Dilanubicel, a Non-HLA-Matched Pooled Universal Product, Transforming Single Cord Blood Transplantation Success Rates

Background: Recent clinical data has demonstrated that the use of 3^rd party donor granulocyte transfusions was associated with donor CD8⁺ T cell expansion and remission induction in patients with relapsed acute myeloid leukemia (AML) undergoing cord blood transplant (CBT) (Hiwarker P, 2020; Borrill R, 2023). Further, accessibility to CBT will be improved by strategies that eliminate the need for a second CB unit without increasing risk to patients. Dilanubicel, a cryopreserved non-HLA-matched expanded progenitor cell product has been shown to be safe, to contribute to early myelomonocytic recovery, and is also known to contain antigen presenting cells. Thus, the addition of dilanubicel, as an adjuvant, 3^rd party donor transient graft, was explored to obviate the need for a second CB unit and to enhance graft-vs-leukemia.

Methods: From March ‘22 to June ‘24, 15 patients with hematologic malignancies were enrolled in a single center Phase II trial to assess safety of dilanubicel to augment conventional single CBT. Patients received conditioning with either FLU 75mg/m2, TBI 13.2 Gy, CY120 mg/kg (n=8) or with FLU 150mg/m2, TBI 4Gy, CY 50 mg/kg and Thiotepa 10 mg/kg (n=7). Per accepted criteria, CB units had to be at least 4/6 HLA-matched to the patient while dilanubicel was used off-the-shelf with no HLA matching required. The CB unit selected for transplant had to have a minimum of 2.5 x 10⁷ TNC/kg and 1.7 x 10⁵ CD34/kg. The single unmanipulated CB unit was infused first followed 4 hours later by infusion of dilanubicel which contained a total of 800x10⁶ CD34+ cells derived from the expansion of CD34+ cells pooled from 6-8 CB units. Donor/host chimerism studies were performed weekly from day 7 to 28, then at days 80, 180 and 1-year post-HCT on peripheral blood flow sorted into myeloid and lymphoid fractions. Graft versus host disease (GVHD) prophylaxis consisted of Cyclosporine and Mycophenolate Mofetil.

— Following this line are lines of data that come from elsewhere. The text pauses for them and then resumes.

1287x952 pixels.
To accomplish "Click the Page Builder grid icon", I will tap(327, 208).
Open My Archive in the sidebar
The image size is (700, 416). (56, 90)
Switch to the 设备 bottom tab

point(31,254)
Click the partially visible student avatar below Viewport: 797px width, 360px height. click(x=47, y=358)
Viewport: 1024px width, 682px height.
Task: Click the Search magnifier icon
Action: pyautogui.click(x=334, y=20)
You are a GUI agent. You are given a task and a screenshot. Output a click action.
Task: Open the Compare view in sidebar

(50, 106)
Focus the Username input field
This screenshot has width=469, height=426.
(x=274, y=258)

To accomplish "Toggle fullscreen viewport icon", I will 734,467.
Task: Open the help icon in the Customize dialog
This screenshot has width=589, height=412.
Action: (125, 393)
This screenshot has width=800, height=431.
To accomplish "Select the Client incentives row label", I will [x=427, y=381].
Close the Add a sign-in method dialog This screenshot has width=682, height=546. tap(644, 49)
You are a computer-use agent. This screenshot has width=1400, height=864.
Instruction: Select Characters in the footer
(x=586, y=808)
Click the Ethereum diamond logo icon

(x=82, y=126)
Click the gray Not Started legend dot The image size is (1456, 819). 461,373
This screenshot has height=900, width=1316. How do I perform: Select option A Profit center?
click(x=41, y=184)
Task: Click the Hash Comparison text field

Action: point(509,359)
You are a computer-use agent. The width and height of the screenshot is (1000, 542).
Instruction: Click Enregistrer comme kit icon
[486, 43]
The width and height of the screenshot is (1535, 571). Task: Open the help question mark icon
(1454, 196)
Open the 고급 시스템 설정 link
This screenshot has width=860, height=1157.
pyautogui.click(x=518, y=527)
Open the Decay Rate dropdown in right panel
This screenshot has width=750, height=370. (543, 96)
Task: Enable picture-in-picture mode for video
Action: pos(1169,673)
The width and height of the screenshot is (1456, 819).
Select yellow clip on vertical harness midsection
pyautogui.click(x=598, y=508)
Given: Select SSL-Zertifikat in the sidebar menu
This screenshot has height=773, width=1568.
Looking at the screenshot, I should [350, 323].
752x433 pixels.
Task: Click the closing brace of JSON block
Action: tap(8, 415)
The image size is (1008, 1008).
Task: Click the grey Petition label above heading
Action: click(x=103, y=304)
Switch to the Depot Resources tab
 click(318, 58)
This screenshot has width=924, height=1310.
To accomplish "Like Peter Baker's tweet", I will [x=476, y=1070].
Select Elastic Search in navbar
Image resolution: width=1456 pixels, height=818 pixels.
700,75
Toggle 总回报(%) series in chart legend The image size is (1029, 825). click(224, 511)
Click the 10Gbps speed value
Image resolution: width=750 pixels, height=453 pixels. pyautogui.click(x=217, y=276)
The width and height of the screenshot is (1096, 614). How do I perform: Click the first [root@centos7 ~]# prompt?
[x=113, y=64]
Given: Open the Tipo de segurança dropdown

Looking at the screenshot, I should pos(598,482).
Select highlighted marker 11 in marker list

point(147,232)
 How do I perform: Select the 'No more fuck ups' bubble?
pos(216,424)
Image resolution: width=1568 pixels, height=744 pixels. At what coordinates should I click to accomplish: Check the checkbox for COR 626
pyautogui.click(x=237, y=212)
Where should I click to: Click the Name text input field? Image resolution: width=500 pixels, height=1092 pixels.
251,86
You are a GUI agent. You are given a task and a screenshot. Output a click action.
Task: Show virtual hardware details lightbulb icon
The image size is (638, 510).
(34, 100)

Results: With a median follow-up of 12 months (range, 6-26), all patients but one received dilanubicel. Eight patients (53%) were male and 6 were (40%) ethnic minorities. The median age was 33 years (range, 10-63) and weight 73 kg (range, 46-115). All patients had acute leukemias (AML=8, ALL=6, MPAL=1) and 4 (26%) had minimal residual disease pre-HCT. Most (n=11) received a 4/6 HLA-matched CB unit. The median infused TNCx10⁷ and CD34x10⁵ per Kg was 3.38 (range, 2.5-5.8) and 2.43 (range, 1.7-4.3), respectively. All patients engrafted neutrophils (ANC) at a median of 18 days (range, 14-27) and platelets (>20 x 10^9/L) at 31 days (range, 26–42). Early (day 7) myelomonocytic (CD33 and CD14) recovery was entirely derived from dilanubicel and no longer present by day 14. Of note, early lymphocyte cell expansion was observed in all patients starting on day +8 or +9 (median 880 with a range of 100 to 1316 per microliter), which was both transient and preceding ANC recovery. Concurrent chimerism analysis showed that the lymphocyte burst derived exclusively from the unmanipulated CB unit. To date, all patients are alive and in remission. No cases of relapse or transplant-related mortality were observed. Infusion of a non-HLA matched pooled donor derived product was not associated with increased GVHD with no cases of grade III-IV GVHD and chronic GVHD observed.

Conclusion: The addition of dilanubicel in the setting of single CBT was safe and resulted in excellent clinical outcomes. As an allogeneic and off-the-shelf cell therapy that does not require donor-recipient matching, dilanubicel is readily accessible on demand and easily adopted into standard CBT. With a significant follow-up, the observation of no relapses may be related to the infusion of 3^rd party donor APCs for presentation of MHC and activation of donor T cell responses. These promising results warrant further biological investigations and evaluation in a larger study.